Answer： x = 4, x = -5, x = 2

Explain This is a question about exponents and how numbers raised to a power can equal 1. We also need to know how to solve quadratic equations by factoring! . The solving step is: Hey guys, guess what? I got another math problem to figure out! It looks tricky because of those exponents, but it's actually pretty cool once you break it down. We have something like (Base)^(Exponent) = 1.

There are three main ways a number raised to a power can equal 1:

Way 1: The Exponent is 0! If any number (except 0 itself) is raised to the power of 0, the answer is 1. So, let's make the exponent part of our problem equal to 0: 2x - 8 = 0 To find x, I add 8 to both sides: 2x = 8 Then I divide by 2: x = 4 Now, I just need to check if the base part (x^2 + 3x - 9) is NOT 0 when x = 4. Let's plug x = 4 into the base: 4^2 + 3(4) - 9 = 16 + 12 - 9 = 28 - 9 = 19 Since 19 is not 0, x = 4 is a super valid solution!
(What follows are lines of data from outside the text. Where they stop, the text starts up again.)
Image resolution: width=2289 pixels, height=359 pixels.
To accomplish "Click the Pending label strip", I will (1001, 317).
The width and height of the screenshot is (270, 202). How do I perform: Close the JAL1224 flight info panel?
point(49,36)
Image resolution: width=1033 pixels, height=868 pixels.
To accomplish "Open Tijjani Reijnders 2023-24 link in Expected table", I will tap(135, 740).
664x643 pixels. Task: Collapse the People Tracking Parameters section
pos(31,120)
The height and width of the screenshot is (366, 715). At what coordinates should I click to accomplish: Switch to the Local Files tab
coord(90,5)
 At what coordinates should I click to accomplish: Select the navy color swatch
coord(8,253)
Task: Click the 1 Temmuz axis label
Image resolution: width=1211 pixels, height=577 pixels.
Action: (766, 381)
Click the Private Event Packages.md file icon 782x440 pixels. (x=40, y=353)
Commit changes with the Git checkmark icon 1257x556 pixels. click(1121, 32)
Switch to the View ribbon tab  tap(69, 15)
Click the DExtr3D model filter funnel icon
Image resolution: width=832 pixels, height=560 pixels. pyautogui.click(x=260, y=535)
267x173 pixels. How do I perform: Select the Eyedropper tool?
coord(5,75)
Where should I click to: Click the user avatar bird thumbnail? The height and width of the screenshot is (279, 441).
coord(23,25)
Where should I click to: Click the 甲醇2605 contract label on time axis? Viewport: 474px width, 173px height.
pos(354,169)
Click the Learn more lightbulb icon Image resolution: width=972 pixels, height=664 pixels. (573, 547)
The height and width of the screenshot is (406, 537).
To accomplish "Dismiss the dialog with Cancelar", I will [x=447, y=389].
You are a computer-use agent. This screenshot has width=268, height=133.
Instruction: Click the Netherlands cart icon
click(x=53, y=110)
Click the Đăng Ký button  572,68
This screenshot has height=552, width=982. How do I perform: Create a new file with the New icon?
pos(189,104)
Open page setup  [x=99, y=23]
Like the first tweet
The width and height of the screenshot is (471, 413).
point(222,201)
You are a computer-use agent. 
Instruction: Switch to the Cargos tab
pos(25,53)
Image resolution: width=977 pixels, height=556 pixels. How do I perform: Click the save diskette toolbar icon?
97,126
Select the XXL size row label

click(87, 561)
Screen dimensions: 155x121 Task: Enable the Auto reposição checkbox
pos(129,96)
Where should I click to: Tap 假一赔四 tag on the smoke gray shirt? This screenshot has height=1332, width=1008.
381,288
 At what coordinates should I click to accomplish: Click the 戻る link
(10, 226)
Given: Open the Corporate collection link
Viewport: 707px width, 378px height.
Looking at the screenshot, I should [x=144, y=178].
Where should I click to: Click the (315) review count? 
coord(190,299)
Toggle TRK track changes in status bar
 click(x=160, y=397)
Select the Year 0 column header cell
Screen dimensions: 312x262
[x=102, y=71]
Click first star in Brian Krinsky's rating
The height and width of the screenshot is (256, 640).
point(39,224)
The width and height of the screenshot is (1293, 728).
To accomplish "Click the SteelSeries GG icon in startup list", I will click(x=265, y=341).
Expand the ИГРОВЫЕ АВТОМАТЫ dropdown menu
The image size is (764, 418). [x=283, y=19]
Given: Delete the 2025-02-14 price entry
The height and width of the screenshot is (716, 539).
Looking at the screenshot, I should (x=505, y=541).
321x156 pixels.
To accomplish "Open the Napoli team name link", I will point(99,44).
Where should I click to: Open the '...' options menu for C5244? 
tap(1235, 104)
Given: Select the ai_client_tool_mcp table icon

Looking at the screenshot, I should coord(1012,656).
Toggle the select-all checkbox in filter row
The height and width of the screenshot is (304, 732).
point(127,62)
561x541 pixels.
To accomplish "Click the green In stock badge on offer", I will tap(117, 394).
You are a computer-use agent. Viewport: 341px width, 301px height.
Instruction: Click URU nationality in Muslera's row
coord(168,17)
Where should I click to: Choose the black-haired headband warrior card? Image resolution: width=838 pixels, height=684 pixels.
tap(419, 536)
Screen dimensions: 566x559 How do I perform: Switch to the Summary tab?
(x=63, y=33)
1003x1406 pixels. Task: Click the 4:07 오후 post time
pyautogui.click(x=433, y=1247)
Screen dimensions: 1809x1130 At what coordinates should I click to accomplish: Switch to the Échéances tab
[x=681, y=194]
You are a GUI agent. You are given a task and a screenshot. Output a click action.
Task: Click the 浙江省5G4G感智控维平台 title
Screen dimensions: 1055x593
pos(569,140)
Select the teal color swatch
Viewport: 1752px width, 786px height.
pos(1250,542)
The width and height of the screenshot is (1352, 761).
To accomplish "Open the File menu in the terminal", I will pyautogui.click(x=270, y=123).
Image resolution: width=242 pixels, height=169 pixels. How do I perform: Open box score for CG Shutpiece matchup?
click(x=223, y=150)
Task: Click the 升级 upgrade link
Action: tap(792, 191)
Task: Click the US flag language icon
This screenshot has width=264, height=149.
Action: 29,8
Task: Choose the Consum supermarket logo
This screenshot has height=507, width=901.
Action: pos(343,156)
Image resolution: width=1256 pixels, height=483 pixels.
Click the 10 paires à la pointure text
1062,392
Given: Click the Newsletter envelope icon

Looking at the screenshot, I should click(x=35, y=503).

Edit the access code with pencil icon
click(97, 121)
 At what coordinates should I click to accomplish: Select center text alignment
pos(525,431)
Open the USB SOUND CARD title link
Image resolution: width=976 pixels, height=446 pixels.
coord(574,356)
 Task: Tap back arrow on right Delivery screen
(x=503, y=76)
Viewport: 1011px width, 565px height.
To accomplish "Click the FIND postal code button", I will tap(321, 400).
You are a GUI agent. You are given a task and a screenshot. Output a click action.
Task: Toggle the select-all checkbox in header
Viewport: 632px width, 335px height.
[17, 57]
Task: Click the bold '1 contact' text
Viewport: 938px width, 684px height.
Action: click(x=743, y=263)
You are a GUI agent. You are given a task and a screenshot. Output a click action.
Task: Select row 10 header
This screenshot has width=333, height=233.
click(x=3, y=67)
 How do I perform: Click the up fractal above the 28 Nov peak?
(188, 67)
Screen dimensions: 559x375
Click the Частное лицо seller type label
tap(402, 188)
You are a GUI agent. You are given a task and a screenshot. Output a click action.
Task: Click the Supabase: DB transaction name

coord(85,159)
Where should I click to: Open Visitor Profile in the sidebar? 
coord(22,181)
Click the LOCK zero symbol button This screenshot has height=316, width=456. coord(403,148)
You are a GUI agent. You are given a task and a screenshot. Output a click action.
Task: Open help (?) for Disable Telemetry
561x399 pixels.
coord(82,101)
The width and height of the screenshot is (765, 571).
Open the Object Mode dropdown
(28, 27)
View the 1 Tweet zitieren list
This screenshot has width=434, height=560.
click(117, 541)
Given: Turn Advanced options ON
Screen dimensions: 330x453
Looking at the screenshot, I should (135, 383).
Way 2: The Base is 1! If the base is 1, then no matter what the exponent is (as long as it's a real number), the answer will always be 1. So, let's make the base part of our problem equal to 1: x^2 + 3x - 9 = 1 To solve this, I'll move the 1 to the other side by subtracting 1 from both sides: x^2 + 3x - 10 = 0 This is a quadratic equation, which means it has an x^2 term. I can solve this by factoring! I need two numbers that multiply to -10 and add up to 3. After thinking a bit, I found 5 and -2. So, I can write it like this: (x + 5)(x - 2) = 0 This means either x + 5 is 0 or x - 2 is 0. If x + 5 = 0, then x = -5 If x - 2 = 0, then x = 2 Both of these are valid solutions because 1 raised to any power is 1!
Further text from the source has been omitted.